Records from a dataset ->
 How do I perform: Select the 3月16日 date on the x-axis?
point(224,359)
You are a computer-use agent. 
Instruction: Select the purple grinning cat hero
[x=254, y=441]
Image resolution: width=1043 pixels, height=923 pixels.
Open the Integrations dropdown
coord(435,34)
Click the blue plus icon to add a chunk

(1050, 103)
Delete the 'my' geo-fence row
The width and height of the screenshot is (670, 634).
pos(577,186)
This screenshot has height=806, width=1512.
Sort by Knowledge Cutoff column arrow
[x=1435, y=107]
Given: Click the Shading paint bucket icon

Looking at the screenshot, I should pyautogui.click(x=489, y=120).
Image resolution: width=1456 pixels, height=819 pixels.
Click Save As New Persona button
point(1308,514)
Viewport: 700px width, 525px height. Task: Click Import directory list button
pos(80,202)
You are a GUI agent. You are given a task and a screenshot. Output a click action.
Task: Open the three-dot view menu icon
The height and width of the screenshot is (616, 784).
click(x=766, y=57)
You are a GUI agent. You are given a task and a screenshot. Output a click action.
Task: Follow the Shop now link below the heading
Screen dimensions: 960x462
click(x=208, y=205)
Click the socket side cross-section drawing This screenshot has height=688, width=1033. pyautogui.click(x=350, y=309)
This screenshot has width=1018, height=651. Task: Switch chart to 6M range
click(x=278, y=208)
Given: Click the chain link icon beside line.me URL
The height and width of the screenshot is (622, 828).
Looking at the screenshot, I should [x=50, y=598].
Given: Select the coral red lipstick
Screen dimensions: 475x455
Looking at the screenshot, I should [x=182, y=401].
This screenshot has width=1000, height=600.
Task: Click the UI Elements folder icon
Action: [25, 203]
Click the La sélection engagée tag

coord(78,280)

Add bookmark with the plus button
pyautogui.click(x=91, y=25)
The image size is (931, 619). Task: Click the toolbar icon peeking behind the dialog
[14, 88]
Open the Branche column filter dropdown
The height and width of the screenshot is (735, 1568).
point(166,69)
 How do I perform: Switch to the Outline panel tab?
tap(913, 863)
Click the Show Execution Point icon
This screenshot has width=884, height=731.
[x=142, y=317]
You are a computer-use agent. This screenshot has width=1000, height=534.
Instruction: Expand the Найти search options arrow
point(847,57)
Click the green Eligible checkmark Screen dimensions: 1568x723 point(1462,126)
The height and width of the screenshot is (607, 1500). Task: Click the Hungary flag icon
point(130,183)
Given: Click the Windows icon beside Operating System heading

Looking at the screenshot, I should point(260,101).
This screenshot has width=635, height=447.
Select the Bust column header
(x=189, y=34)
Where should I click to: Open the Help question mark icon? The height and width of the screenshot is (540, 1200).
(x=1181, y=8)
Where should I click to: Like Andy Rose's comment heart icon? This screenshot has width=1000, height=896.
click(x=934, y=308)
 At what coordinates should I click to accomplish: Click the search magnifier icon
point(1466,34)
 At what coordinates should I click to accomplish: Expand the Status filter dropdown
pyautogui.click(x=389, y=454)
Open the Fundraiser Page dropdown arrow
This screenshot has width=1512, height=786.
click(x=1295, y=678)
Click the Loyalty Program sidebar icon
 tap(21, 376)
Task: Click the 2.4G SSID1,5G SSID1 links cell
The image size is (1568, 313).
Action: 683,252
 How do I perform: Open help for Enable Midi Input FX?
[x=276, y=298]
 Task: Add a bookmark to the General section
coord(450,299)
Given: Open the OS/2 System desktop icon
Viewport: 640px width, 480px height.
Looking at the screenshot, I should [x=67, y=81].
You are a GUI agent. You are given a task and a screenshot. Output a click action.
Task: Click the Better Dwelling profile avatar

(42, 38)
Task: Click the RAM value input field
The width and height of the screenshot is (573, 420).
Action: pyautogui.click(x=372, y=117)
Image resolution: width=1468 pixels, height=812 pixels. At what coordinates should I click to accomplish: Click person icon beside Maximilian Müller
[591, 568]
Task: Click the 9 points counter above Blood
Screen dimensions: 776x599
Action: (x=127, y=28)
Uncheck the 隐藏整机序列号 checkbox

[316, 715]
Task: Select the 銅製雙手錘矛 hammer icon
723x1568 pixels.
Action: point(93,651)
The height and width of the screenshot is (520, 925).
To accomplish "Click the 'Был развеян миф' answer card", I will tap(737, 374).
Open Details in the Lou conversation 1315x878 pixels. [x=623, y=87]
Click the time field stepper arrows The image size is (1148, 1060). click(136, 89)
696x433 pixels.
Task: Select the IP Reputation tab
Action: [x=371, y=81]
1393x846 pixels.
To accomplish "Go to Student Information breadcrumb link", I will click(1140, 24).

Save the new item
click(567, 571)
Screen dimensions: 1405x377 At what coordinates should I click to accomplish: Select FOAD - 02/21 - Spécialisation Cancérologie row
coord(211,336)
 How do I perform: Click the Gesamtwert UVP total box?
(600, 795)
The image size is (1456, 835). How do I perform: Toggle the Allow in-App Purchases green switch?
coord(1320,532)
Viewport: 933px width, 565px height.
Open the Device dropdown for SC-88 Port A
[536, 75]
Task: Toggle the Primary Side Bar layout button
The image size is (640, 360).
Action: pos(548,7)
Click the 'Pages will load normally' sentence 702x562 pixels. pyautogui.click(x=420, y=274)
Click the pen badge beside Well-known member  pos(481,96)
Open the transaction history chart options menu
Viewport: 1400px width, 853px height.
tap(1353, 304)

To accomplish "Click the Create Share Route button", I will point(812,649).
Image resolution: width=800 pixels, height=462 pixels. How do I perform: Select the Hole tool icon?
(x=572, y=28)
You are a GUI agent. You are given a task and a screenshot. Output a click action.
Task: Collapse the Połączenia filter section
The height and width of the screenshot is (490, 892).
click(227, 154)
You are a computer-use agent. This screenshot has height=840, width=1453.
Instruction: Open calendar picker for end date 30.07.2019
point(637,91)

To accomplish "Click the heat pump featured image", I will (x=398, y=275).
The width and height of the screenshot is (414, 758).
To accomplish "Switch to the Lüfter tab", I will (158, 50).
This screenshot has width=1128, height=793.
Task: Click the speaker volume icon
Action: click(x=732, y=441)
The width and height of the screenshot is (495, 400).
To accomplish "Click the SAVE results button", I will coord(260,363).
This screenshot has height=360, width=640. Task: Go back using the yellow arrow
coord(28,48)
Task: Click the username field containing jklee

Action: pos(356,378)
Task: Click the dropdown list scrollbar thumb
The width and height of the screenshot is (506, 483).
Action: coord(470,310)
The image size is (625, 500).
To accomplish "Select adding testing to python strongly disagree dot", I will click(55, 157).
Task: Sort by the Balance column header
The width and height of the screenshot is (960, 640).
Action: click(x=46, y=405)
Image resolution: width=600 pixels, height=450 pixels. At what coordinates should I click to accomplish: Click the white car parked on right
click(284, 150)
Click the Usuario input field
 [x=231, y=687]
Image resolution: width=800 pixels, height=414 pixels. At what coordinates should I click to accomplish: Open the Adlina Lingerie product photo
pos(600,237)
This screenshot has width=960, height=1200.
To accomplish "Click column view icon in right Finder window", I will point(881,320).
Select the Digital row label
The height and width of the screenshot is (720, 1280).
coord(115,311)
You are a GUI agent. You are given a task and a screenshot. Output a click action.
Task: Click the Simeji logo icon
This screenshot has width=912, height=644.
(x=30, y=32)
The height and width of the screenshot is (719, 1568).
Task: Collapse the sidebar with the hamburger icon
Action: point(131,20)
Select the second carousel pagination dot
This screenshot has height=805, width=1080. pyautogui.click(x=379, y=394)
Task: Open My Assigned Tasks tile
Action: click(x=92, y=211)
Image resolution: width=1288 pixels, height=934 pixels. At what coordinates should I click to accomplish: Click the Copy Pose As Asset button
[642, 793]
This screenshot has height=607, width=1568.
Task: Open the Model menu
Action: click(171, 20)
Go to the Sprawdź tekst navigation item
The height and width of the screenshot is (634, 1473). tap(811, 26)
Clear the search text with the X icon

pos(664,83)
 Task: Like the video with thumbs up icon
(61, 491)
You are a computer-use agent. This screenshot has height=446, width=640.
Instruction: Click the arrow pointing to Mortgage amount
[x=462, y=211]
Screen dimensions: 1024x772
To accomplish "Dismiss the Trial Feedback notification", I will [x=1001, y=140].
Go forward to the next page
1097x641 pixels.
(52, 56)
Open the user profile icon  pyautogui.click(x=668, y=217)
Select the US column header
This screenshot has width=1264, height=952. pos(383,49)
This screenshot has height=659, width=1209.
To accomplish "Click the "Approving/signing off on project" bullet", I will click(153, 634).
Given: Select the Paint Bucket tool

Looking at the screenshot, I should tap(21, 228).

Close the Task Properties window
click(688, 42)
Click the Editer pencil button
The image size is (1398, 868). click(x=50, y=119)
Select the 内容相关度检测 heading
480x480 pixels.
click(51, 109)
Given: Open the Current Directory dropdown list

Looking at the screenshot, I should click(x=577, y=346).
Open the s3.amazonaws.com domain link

ABOUT THIS EXERCISE -> There is a run of lines above from the one with "Given: Click the chain" to the one with "Given: Select the coral red lipstick"; print exactly that run, both ends included, and nothing else.

TASK SOLUTION ->
Given: Click the chain link icon beside line.me URL
The height and width of the screenshot is (622, 828).
Looking at the screenshot, I should [x=50, y=598].
Given: Select the coral red lipstick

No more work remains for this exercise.